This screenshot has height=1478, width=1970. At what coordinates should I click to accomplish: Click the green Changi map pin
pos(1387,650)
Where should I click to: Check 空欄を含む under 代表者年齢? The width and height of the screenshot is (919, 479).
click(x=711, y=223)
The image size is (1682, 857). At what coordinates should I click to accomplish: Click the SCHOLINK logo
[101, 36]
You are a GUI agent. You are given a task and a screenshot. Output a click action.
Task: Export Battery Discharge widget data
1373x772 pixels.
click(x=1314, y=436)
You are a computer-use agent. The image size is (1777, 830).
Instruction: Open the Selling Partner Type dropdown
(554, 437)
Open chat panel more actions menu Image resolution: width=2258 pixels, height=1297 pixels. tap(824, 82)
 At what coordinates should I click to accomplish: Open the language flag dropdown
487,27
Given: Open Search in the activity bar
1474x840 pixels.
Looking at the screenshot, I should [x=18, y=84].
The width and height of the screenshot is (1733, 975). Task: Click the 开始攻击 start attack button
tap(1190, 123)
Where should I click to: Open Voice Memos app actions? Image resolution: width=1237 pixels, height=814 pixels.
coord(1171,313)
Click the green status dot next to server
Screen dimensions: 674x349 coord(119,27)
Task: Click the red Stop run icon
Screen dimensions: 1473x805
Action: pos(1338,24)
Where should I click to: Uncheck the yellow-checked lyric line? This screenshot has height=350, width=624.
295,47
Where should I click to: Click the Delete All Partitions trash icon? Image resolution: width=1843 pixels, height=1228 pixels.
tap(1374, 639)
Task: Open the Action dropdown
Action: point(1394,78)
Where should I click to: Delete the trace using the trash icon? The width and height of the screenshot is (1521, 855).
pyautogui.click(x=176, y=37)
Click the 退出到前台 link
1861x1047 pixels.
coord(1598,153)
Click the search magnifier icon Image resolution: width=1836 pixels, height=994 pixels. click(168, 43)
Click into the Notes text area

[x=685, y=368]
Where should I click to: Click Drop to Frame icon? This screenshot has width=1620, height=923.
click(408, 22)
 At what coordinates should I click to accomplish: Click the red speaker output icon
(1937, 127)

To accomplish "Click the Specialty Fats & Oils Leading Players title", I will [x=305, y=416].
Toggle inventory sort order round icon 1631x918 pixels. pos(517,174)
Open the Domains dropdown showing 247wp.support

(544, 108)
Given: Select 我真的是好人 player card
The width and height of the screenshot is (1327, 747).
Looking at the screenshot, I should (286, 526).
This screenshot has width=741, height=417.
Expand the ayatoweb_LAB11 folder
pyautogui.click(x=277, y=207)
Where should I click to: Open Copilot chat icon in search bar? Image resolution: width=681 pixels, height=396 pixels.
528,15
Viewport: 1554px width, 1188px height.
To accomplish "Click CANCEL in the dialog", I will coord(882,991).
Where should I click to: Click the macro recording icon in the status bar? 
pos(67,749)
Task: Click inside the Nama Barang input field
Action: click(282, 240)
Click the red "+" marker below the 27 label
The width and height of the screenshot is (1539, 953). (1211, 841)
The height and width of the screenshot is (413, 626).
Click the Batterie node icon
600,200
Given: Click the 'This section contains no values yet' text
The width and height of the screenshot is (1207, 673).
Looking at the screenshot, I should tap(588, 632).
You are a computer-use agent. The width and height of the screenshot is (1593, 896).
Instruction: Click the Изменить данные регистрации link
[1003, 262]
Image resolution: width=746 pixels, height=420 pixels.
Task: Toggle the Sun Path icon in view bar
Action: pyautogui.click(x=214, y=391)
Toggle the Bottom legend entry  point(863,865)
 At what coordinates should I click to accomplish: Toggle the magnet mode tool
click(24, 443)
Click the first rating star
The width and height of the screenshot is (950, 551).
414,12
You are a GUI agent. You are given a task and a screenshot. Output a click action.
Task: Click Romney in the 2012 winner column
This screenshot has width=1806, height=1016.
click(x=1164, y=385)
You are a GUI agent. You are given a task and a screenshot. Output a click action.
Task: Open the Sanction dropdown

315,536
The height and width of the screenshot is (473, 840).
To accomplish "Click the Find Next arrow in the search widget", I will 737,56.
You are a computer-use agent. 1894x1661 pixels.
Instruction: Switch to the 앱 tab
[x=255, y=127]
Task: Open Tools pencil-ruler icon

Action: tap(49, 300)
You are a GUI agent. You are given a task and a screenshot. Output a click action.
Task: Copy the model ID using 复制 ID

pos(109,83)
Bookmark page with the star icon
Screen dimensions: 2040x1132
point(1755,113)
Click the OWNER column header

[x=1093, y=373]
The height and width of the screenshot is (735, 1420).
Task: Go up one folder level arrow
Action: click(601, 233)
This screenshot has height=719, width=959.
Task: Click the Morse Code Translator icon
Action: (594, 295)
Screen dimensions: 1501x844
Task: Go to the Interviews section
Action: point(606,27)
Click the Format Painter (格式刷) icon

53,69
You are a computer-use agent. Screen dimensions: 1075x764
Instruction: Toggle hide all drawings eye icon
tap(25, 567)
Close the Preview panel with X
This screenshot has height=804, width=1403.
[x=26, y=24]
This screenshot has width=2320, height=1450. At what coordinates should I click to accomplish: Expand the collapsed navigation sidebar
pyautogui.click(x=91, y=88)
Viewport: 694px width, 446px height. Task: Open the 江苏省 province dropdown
##########
> TASK STATEMENT: Copy all lines from the listing that contain "widget".

> ANSWER SECTION:
Task: Export Battery Discharge widget data
To accomplish "Click the Find Next arrow in the search widget", I will 737,56.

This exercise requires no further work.